# Problem:
Write out once more the lines running from the top of the entries below to the line with "Given: Click second", both ends included.
(Extracted entries Opens)
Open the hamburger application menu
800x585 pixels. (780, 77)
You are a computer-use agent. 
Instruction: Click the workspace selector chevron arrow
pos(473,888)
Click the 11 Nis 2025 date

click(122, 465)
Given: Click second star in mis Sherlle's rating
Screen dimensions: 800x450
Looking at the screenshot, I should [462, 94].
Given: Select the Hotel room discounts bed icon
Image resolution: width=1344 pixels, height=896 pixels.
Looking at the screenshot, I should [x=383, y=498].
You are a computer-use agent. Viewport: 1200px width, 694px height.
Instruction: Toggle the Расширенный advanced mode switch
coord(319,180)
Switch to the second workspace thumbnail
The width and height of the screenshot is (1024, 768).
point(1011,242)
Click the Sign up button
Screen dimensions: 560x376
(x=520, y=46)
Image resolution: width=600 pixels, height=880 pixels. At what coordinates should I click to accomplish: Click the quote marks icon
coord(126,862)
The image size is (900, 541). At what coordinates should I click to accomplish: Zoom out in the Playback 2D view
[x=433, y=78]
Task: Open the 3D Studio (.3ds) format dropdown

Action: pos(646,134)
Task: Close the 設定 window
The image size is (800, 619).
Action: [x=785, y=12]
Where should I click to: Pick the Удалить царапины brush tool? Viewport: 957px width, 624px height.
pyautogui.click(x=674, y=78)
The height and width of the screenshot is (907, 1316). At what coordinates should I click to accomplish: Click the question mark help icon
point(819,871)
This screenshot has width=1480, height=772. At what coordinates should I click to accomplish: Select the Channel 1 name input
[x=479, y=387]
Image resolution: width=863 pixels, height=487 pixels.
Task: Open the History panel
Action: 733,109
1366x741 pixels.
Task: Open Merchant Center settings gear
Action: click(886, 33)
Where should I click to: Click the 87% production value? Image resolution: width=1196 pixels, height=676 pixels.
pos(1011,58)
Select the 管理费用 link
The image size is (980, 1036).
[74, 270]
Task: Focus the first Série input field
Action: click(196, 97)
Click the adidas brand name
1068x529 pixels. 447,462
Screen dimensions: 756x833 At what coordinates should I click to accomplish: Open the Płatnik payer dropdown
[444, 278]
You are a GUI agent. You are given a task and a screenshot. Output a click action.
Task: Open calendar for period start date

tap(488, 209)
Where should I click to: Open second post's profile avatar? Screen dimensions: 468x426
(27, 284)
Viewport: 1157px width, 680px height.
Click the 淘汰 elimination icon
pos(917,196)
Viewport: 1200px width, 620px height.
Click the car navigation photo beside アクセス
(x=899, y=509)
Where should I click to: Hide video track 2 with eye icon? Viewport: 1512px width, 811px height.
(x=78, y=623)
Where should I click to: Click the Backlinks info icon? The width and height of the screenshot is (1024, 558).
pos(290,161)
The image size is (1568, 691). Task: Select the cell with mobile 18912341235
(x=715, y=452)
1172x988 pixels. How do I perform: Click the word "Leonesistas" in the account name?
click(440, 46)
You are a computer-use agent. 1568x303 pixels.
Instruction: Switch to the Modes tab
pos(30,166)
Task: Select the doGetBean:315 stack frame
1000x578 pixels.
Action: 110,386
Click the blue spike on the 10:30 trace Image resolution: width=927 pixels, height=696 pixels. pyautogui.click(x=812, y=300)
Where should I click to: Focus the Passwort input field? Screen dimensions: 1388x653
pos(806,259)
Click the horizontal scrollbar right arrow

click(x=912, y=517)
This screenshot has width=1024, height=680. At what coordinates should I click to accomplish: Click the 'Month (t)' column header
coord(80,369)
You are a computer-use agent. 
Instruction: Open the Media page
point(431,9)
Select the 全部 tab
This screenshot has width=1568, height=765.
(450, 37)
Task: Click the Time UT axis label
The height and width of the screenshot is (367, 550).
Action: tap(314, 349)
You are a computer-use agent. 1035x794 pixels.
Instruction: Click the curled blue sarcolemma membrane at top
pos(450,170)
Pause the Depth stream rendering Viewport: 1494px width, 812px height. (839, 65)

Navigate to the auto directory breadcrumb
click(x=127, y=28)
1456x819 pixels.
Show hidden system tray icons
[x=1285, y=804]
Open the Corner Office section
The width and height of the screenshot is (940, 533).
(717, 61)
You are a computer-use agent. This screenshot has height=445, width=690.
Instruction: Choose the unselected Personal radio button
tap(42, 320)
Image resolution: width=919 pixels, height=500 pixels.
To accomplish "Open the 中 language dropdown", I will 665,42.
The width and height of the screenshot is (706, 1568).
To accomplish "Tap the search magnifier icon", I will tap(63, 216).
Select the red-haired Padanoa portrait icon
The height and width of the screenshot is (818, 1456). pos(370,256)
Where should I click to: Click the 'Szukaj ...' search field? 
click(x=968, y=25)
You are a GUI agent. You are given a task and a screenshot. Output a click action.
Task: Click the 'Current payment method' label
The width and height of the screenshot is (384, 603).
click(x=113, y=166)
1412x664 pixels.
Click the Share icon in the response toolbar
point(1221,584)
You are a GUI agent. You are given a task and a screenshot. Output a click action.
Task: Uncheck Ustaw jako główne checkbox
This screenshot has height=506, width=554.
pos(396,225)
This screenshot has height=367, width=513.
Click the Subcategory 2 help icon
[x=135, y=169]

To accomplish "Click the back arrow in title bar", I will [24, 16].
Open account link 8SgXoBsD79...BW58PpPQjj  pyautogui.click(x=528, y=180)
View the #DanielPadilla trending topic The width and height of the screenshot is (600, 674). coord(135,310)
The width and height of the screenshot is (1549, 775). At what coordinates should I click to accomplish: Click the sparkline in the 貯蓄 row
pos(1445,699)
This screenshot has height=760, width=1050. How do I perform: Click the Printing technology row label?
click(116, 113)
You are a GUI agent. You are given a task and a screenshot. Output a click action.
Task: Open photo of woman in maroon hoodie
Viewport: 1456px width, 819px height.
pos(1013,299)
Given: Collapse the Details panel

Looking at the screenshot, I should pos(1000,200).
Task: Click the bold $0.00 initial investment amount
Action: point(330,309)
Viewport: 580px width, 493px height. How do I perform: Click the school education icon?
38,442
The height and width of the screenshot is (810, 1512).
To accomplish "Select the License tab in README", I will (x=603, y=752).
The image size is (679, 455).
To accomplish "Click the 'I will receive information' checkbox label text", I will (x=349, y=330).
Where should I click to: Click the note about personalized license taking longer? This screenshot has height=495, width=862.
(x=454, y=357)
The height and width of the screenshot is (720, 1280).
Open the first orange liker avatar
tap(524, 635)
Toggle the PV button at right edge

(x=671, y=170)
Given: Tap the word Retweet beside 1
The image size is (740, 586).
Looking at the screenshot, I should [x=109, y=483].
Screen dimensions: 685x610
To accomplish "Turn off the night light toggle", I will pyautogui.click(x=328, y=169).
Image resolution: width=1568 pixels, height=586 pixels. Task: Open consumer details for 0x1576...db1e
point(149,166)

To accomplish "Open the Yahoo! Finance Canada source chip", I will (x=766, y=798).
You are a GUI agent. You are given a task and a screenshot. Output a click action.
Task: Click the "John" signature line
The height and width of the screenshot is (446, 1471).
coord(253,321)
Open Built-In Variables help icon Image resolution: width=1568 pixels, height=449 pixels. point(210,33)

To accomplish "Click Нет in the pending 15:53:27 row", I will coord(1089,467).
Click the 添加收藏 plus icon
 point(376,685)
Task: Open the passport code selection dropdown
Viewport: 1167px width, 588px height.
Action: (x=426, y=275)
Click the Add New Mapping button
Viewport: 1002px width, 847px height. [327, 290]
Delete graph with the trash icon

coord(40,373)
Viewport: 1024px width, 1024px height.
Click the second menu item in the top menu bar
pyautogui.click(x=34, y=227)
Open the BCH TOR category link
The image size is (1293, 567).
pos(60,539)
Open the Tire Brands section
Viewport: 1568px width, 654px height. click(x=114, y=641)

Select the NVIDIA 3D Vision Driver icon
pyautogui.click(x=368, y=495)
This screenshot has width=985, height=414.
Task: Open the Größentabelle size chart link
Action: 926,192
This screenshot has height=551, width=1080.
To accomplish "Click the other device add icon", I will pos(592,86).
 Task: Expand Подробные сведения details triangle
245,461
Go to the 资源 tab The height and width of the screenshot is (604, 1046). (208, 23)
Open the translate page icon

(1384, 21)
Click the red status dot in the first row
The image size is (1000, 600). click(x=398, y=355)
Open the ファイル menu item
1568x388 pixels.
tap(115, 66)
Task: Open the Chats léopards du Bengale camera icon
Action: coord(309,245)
(Extracted entries Closes)
# Task solution:
Open the hamburger application menu
800x585 pixels. (780, 77)
You are a computer-use agent. 
Instruction: Click the workspace selector chevron arrow
pos(473,888)
Click the 11 Nis 2025 date

click(122, 465)
Given: Click second star in mis Sherlle's rating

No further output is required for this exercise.